If the two equal sides of an isosceles triangle have length $$a$$, find the length of the third side that maximizes the area of the triangle.

Answer

**step1** Understanding the Problem

We are given an isosceles triangle, which means two of its sides are equal in length. Let's say these two equal sides each have a length of $$a$$. Our goal is to find the length of the third side that makes the area of this triangle as large as possible. We need to state what that length is in terms of $$a$$.

**step2** Understanding Triangle Area

The area of any triangle is calculated by the formula: Area = $$\frac{1}{2} \times \text{base} \times \text{height}$$. To maximize the area, we need to maximize either the base or the height, or both. Since two sides are fixed at length $$a$$, we can use this information.
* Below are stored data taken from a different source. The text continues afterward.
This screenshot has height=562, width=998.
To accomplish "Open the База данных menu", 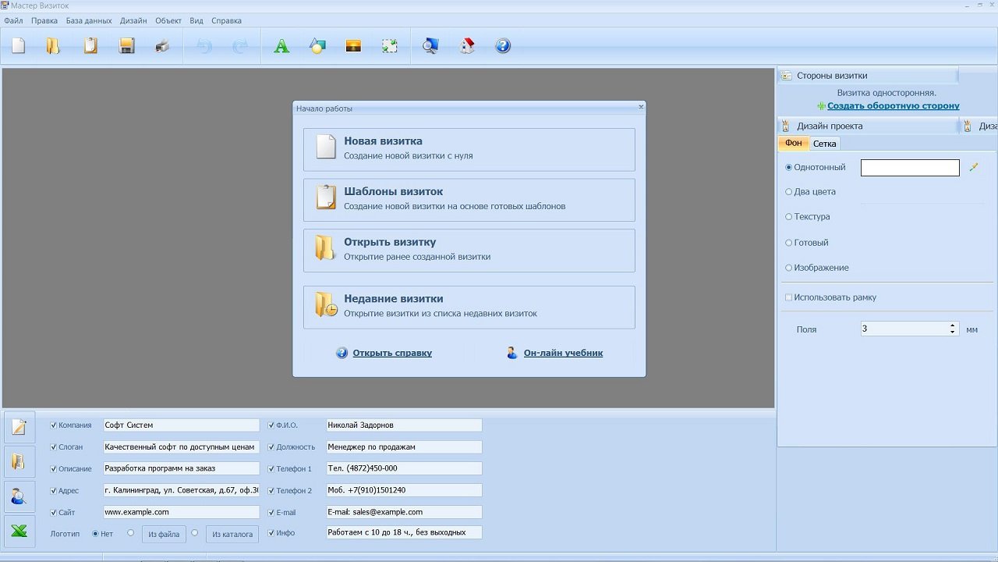I will [x=88, y=20].
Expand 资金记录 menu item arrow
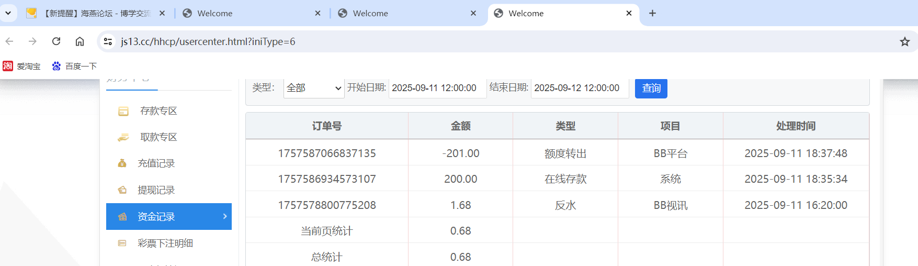This screenshot has width=918, height=266. [225, 216]
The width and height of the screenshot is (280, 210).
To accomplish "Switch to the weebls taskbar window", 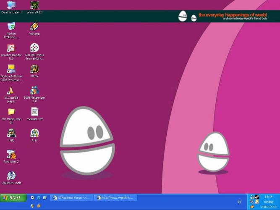I will coord(115,197).
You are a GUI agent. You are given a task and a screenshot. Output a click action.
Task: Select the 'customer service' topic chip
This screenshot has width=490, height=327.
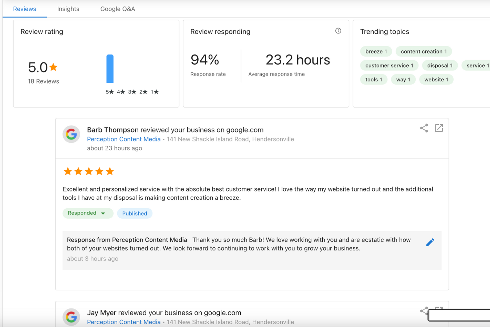pos(389,66)
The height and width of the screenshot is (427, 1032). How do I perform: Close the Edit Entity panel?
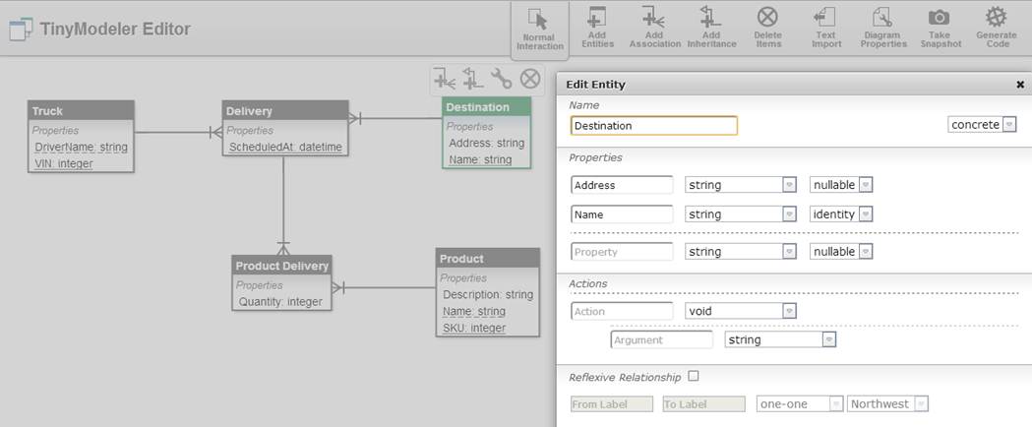(1020, 85)
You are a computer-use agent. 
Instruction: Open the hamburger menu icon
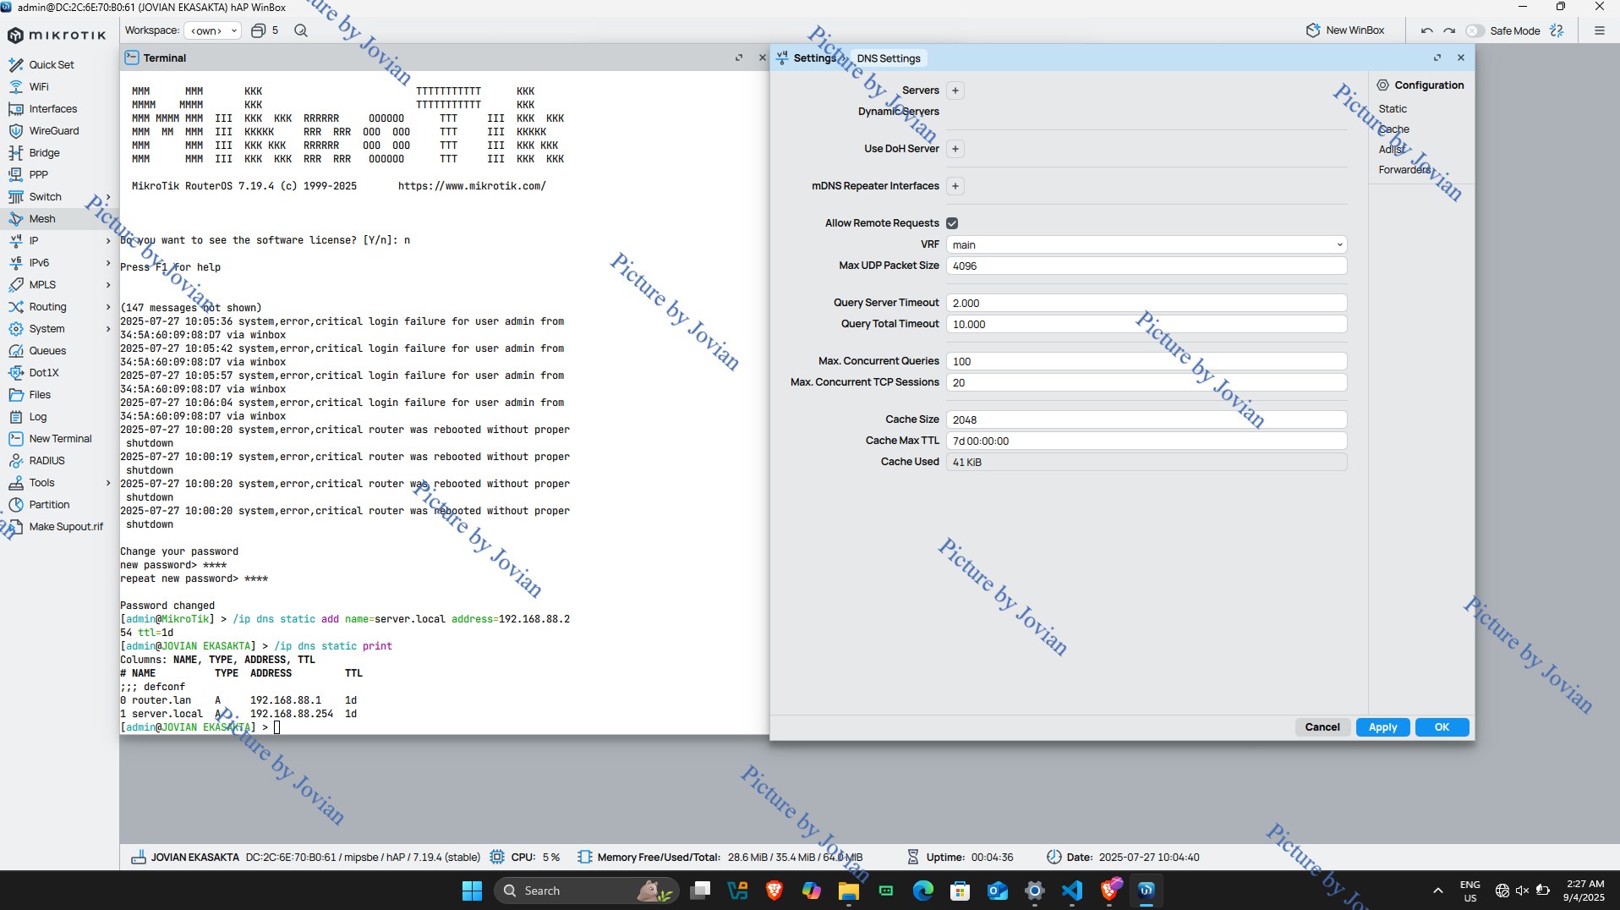pos(1599,30)
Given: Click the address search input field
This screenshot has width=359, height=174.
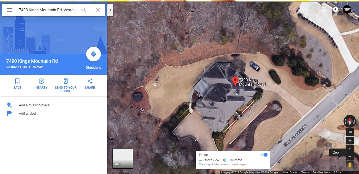Looking at the screenshot, I should click(48, 10).
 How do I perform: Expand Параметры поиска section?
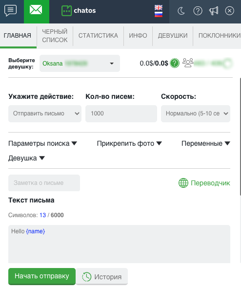(42, 143)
**step3** Choosing a Base and Visualizing

Let's choose one of the equal sides as the base of our triangle. So, the base has a length of $$a$$. Imagine this base, let's call it segment AB, laid flat. Its length is $$a$$. The third point of the triangle, let's call it C, must be at a distance $$a$$ from point A (because AC is the other equal side of length $$a$$).

**step4** Maximizing the Height for Maximum Area

For a fixed base (AB of length $$a$$), the area of the triangle is maximized when its height is maximized. The height is the perpendicular distance from point C to the line that AB lies on.

**step5** Finding the Position for Maximum Height

Imagine point A is a fixed pivot point. Point C can move around, but it must always be exactly a distance $$a$$ away from A. To make point C as "high up" as possible from the line where AB lies, the line segment AC should be positioned straight up from AB. This means AC forms a square corner (a right angle, or 90 degrees) with AB at point A. In this position, the height from C to the base AB is exactly the length of AC, which is $$a$$. This is the greatest possible height for the triangle.

**step6** Identifying the Optimal Triangle Shape

When the height is maximized in this way, the triangle becomes a special kind of triangle: it is a right-angled triangle. The two equal sides (AB and AC), each of length $$a$$, are the sides that form the right angle.

**step7** Relating Sides in a Right-Angled Triangle

In a right-angled triangle, there's a well-known relationship between the lengths of its sides. If you imagine building a square on each side of the triangle, the area of the square built on the longest side (which is the side opposite the right angle) is exactly equal to the sum of the areas of the squares built on the other two shorter sides.

**step8** Calculating the Square of the Third Side

In our right-angled triangle, the two shorter sides both have a length of $$a$$. The area of a square built on one of these sides is $$a \times a$$. So, the sum of the areas of the squares built on the two shorter sides is $$(a \times a) + (a \times a) = 2 \times (a \times a)$$. Therefore, the area of the square built on the third side (let's call its length $$x$$) must be equal to $$2 \times (a \times a)$$. This means $$x \times x = 2 \times a \times a$$.

**step9** Determining the Length of the Third Side

Since $$x \times x = 2 \times a \times a$$, the length of the third side, $$x$$, is the number that, when multiplied by itself, gives $$2 \times a \times a$$. This specific number is known in mathematics as $$a$$ multiplied by the square root of 2, written as $$a\sqrt{2}$$.